Note how well put together the Museum displays are, and how very accurate. The date correction isn't noticeable at all. O, gentle reader, how I wish you could have witnessed the effort put into the collection. There were the irrelevant objects, like top hats, decorative maps, and random coins used to fill display cases; the same pictures used to accompany three different sets of captions; and the random table with a collection of unlabeled busts scattered under it that we couldn't really figure out. And oh yeah, there was also a sudden price hike. Even though the main attraction of the Museum, the Pathology Halls, were closed for the day, we had to pay a full entrance fee, a fee that did not exist until a few weeks ago. What two-roomed Museum with typos charges people? Especially after years of free viewing?

This important man was the first to use an umbrella in Eddie Bert. That crazy trendsetter. Now everyone in town has one.

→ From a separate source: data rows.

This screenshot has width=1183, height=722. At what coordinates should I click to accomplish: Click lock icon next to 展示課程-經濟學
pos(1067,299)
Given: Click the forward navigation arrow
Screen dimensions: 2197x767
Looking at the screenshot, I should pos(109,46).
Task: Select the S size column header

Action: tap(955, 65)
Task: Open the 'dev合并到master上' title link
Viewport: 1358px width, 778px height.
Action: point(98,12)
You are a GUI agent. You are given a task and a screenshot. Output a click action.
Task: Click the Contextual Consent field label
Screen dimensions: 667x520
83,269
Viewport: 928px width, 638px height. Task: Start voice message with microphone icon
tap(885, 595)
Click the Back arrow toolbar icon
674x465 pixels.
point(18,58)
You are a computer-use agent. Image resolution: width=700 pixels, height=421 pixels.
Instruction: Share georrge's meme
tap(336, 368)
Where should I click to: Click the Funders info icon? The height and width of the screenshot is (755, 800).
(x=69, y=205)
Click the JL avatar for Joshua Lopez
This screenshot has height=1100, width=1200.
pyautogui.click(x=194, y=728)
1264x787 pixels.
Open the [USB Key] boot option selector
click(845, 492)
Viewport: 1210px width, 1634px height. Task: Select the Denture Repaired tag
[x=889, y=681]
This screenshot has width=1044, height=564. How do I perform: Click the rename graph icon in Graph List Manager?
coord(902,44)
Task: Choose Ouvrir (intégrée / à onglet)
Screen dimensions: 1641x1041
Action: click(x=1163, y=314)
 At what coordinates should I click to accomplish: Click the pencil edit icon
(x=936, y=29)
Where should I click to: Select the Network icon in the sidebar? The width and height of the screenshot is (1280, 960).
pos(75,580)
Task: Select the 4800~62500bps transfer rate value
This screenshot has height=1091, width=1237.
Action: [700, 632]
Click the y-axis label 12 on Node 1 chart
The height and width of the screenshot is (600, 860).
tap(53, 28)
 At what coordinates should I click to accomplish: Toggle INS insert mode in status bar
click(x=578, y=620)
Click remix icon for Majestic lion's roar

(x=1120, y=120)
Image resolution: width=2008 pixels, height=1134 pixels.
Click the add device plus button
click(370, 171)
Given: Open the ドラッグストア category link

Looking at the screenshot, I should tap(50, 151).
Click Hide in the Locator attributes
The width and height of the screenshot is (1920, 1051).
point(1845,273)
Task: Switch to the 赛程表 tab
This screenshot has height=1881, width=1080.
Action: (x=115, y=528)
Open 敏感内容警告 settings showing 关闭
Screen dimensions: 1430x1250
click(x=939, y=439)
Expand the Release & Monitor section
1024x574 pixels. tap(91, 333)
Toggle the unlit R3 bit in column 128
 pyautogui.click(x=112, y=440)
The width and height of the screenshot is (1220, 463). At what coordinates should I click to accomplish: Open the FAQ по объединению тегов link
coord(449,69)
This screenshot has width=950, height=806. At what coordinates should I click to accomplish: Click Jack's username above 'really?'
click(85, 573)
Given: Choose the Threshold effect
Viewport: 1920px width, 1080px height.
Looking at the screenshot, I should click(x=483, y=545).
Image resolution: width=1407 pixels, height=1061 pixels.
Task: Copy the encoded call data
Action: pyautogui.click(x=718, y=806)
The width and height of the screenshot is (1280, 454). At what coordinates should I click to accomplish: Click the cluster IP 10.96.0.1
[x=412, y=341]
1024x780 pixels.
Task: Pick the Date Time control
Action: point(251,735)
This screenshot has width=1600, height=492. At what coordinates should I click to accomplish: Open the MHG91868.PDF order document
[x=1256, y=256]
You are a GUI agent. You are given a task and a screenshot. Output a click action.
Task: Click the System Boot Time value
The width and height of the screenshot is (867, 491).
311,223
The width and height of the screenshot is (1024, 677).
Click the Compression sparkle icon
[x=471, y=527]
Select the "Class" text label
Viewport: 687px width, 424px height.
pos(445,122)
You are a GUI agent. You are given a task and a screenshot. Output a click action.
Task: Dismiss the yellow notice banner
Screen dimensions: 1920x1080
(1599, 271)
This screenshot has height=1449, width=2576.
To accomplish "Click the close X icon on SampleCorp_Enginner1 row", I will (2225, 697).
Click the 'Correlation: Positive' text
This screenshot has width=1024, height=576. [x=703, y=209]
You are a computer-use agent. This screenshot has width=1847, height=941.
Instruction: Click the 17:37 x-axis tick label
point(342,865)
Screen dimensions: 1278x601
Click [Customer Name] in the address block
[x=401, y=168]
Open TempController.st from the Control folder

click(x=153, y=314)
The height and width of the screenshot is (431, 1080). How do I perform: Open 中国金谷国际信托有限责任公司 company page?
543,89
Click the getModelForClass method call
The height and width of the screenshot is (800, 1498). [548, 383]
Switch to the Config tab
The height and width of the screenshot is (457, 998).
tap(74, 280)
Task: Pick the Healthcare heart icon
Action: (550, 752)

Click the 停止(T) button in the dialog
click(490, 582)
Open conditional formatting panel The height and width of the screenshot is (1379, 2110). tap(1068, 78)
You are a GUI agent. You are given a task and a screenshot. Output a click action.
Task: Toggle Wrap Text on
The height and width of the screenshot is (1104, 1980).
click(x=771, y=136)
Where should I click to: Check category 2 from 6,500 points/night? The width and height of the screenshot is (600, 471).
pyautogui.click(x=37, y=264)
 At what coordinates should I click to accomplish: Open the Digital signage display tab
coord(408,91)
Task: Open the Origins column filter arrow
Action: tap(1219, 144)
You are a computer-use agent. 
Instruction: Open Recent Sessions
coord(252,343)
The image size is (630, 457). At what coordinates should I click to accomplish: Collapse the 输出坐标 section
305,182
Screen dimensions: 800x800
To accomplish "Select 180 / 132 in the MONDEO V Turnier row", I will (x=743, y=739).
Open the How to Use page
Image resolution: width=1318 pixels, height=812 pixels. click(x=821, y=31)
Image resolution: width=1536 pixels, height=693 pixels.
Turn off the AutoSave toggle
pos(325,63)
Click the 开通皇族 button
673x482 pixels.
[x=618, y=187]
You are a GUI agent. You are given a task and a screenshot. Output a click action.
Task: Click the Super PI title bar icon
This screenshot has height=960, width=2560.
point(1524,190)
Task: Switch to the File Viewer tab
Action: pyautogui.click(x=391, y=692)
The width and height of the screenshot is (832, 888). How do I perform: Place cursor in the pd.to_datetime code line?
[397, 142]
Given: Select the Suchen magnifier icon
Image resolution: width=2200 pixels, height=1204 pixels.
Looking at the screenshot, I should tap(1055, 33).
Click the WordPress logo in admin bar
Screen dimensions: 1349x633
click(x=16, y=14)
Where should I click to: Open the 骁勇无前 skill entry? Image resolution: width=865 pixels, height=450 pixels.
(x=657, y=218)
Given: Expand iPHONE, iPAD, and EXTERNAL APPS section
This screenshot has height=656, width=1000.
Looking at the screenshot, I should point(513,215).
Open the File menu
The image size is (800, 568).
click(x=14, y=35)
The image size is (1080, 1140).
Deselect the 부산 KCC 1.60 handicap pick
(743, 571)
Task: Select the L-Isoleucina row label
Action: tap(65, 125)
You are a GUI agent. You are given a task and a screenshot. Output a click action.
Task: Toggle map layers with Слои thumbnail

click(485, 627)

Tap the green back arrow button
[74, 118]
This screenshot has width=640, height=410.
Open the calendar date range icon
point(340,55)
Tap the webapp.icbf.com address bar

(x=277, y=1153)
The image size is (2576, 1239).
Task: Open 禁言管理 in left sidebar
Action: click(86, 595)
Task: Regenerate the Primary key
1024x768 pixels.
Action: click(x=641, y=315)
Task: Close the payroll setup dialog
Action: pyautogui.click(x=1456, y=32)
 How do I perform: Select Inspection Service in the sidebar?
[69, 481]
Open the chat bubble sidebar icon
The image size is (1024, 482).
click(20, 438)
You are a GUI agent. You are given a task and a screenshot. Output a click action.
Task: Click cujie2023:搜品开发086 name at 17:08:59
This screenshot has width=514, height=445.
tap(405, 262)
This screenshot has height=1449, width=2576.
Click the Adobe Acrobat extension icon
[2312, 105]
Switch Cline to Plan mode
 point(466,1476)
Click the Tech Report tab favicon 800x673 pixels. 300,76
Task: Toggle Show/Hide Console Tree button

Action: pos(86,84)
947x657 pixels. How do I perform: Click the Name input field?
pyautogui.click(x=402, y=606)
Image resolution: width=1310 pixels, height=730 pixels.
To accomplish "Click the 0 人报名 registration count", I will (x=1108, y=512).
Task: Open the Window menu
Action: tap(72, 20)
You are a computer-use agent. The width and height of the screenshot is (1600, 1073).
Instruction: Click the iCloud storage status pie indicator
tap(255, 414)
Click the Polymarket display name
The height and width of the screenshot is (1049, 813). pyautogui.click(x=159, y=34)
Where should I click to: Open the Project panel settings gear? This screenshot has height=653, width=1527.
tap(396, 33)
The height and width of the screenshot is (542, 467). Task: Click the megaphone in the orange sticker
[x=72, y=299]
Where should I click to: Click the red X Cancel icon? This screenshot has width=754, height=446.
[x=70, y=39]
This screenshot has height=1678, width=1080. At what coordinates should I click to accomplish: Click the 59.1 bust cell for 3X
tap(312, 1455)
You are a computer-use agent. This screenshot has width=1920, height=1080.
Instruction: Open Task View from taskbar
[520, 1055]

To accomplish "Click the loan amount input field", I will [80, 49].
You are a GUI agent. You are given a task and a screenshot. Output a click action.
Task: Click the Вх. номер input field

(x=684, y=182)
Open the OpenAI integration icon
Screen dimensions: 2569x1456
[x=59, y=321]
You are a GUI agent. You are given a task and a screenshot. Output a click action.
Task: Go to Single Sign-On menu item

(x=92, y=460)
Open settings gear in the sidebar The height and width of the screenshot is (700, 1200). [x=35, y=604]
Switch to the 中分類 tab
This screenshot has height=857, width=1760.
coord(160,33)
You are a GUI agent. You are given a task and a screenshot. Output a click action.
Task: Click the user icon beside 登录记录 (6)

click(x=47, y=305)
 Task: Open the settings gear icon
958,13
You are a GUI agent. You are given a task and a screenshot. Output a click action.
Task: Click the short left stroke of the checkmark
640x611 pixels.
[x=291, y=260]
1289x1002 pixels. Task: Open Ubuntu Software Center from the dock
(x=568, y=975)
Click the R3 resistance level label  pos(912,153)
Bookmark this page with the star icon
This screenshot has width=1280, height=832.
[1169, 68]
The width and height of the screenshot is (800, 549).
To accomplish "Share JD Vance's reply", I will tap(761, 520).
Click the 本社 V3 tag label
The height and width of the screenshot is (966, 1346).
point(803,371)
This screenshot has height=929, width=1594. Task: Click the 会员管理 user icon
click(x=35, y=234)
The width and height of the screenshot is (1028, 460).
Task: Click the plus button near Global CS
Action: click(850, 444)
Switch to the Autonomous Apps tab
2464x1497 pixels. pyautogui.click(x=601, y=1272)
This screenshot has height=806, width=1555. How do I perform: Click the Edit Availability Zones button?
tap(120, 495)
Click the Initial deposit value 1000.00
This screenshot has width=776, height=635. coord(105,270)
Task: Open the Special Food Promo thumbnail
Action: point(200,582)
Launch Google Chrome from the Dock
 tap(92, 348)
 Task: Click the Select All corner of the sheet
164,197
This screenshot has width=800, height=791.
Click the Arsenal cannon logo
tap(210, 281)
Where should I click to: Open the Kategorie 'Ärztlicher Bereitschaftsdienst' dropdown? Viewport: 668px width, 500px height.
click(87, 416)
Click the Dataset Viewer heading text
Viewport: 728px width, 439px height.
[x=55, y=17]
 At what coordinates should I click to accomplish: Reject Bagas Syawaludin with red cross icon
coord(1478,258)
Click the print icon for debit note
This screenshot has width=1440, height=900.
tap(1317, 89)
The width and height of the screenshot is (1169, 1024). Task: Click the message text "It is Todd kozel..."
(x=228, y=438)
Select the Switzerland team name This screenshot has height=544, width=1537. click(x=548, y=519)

Moi: So what did they do before he came along? They just got wet?
Heather: They wore top hats.
Why, of course.

A large portion of the collection dealt with military injuries. There were bones with musket balls still lodged inside everywhere. In one instance, Lord Uxbridge, who designed his own prosthesis, the first to have a bendable knee, was said to have exclaimed, upon being struck with a bullet at the battle of Waterloo, "My God, Sir, I have lost my leg." To which the Duke of Wellington replied, "My God, Sir, so you have." My God, I love British propriety.

Speaking of museums, a little more compare and contrast between Scotty and Switzer. Each capital has a city museum that has a model of the city.

This was Scotty's:


And these were Switzer's.


Honestly, some countries get all the artistic citizens.